Move to experiment-based Hydra config in L-MGN example #771

Alexey-Kamenev · 2025-01-28T00:55:45Z

Modulus Pull Request

Description

moved to Hydra experiment config which simplifies configuring different dataset experiments in L-MGN.
The example now supports 15+ datasets that are used in the original paper.
Unified training and inference script configuration which are now both experiment-driven which guarantees coherency.
Refactored logging since W&B is not available anymore.

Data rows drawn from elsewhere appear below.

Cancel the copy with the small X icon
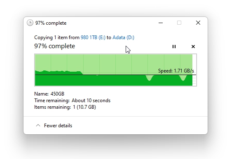Screen dimensions: 234x159 (x=193, y=47)
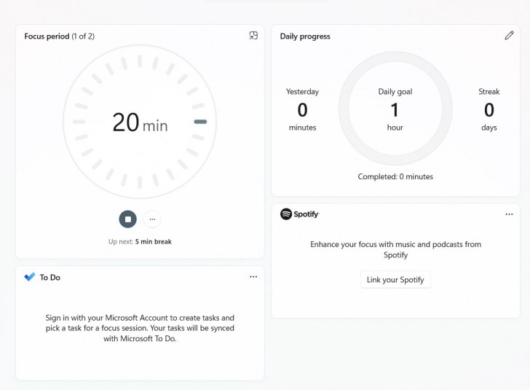Select the Streak days stat
Screen dimensions: 530x390
click(489, 109)
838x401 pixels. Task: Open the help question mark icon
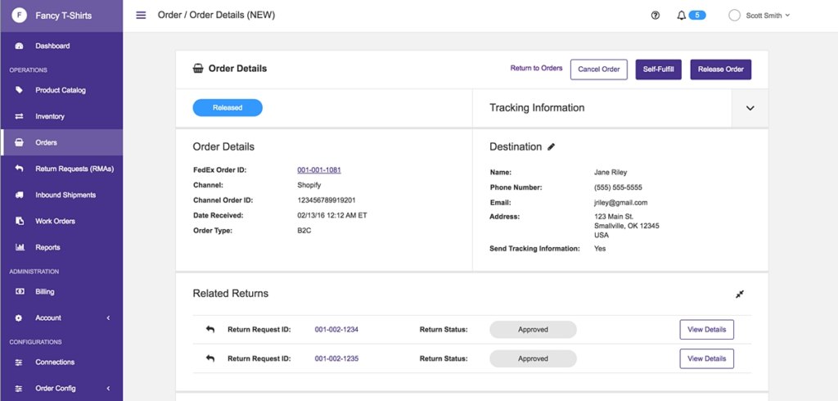click(655, 16)
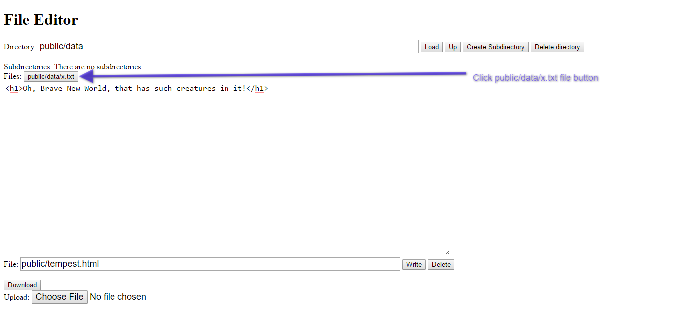Open the public/data/x.txt file button

(51, 77)
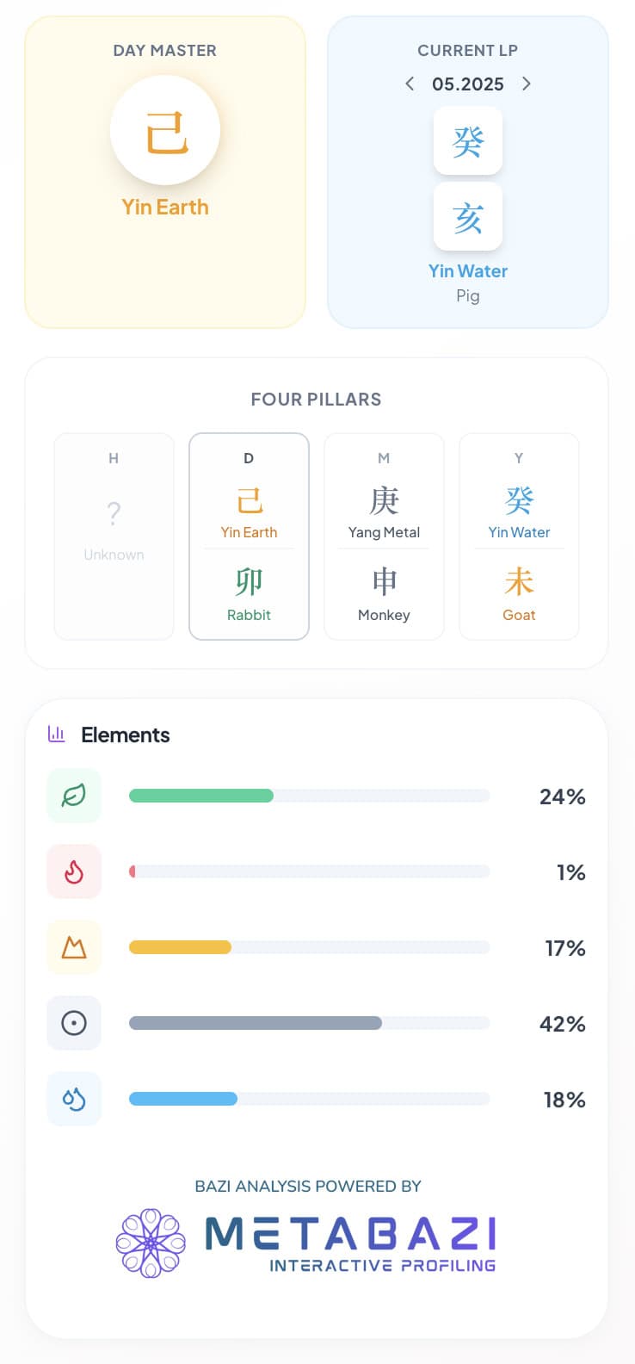The image size is (635, 1364).
Task: Click the MetaBazi flower logo
Action: (151, 1243)
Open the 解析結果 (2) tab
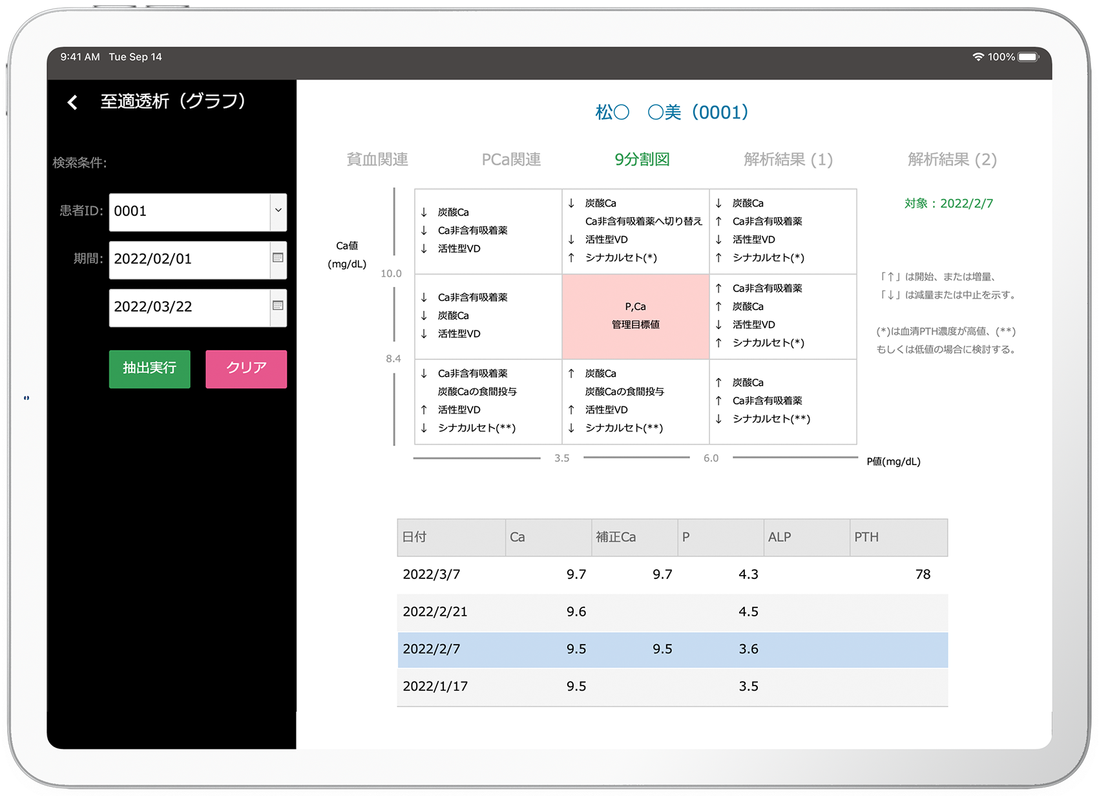 pyautogui.click(x=952, y=160)
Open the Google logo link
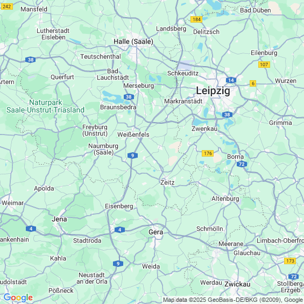 (18, 298)
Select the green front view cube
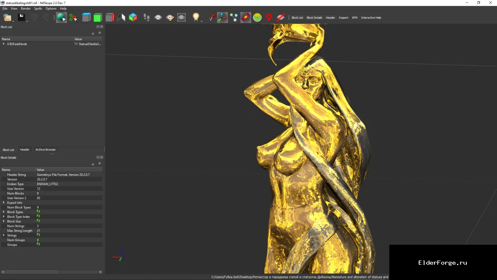This screenshot has width=497, height=280. (x=98, y=17)
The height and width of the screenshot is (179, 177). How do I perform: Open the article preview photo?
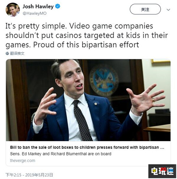click(88, 100)
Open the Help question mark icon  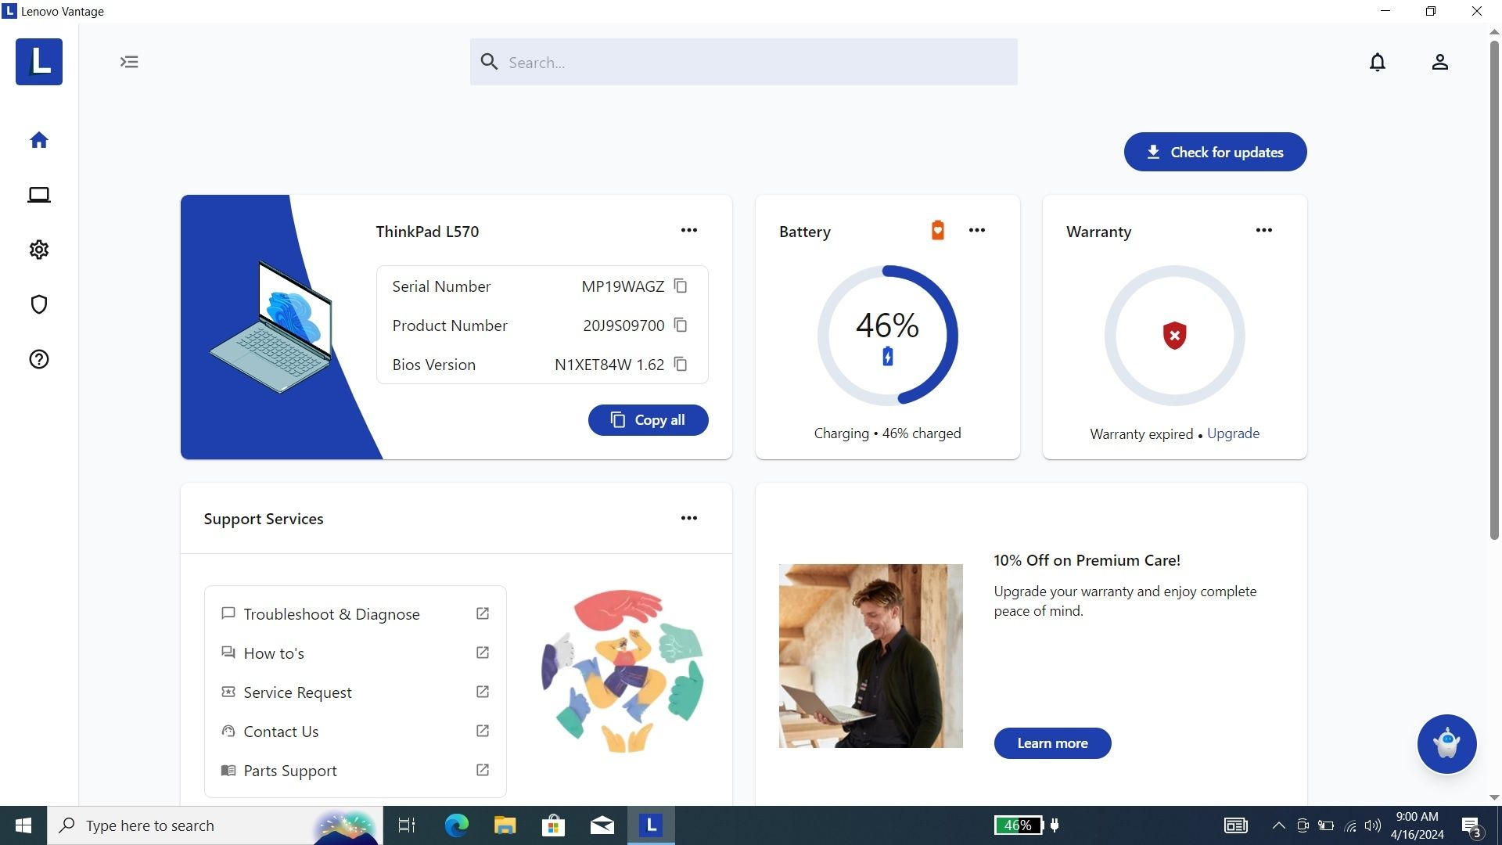click(38, 359)
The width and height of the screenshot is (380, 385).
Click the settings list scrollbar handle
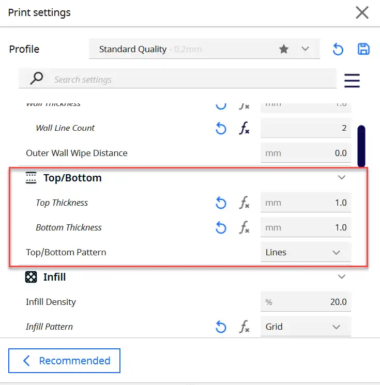(x=361, y=146)
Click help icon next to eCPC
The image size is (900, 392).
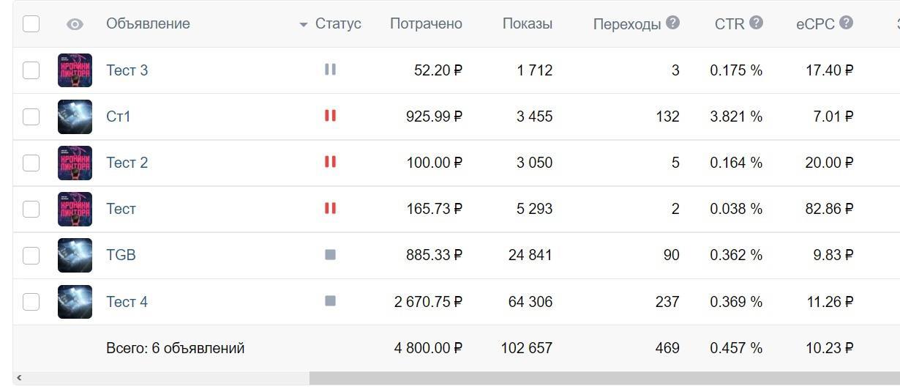[x=847, y=23]
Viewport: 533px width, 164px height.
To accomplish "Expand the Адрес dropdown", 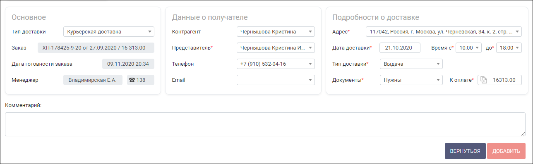I will pos(444,32).
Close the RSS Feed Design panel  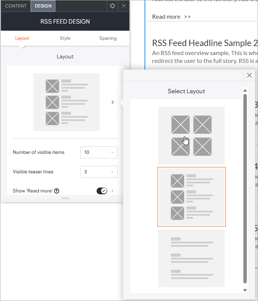[124, 6]
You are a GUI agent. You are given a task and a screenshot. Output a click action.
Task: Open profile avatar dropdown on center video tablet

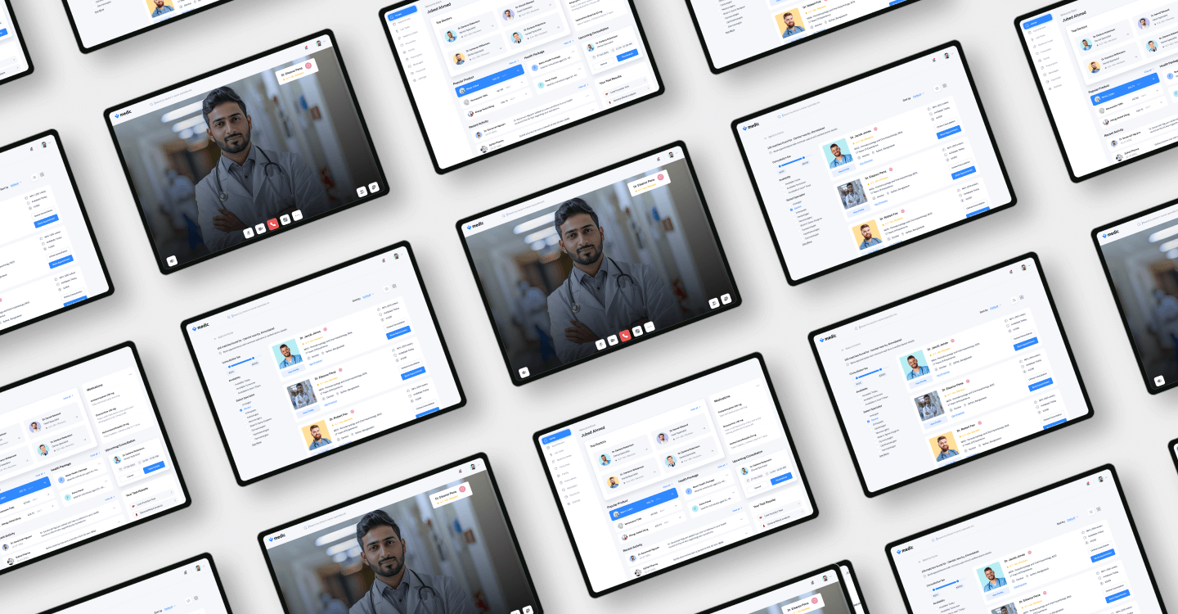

Results on different datasets:

Water:
Water 3D:
Sand:
Water ramps:

Checklist

I am familiar with the Contributing Guidelines.
New or existing tests cover these changes.
The documentation is up to date with these changes.
The CHANGELOG.md is up to date with these changes.
An issue is linked to this pull request.

Dependencies

Alexey-Kamenev · 2025-01-28T00:56:05Z

/blossom-ci

Alexey-Kamenev · 2025-01-28T19:25:06Z

/blossom-ci

Alexey-Kamenev · 2025-01-28T20:15:40Z

/blossom-ci

This reverts commit 5c13a1f.

Alexey-Kamenev · 2025-01-28T20:23:22Z

/blossom-ci

ktangsali

Great organization! Thanks!

modulus/datapipes/gnn/lagrangian_dataset.py

hakhondzadeh · 2025-02-03T23:20:46Z

examples/cfd/lagrangian_mgn/README.md

+This is an example of MeshGraphNet for particle-based simulation, based on the
+[Learning to Simulate](https://sites.google.com/view/learning-to-simulate/)
+work. It demonstrates how to use Modulus to train a Graph Neural Network (GNN)
+to simulate Lagrangian fluids, solids, and deformable materials.


Do you have an experiment included to simulate solids?

Yes, it's ./conf/experiment/sand.yaml - the material is sand in this case.

hakhondzadeh · 2025-02-03T23:23:24Z

examples/cfd/lagrangian_mgn/README.md

- **Node target**: acceleration (\(d\))
+- **Node features**:
+  - position ($d$)
+  - historical velocity ($t \times d$)


Does t here equal to num_history? Maybe say this explicitely?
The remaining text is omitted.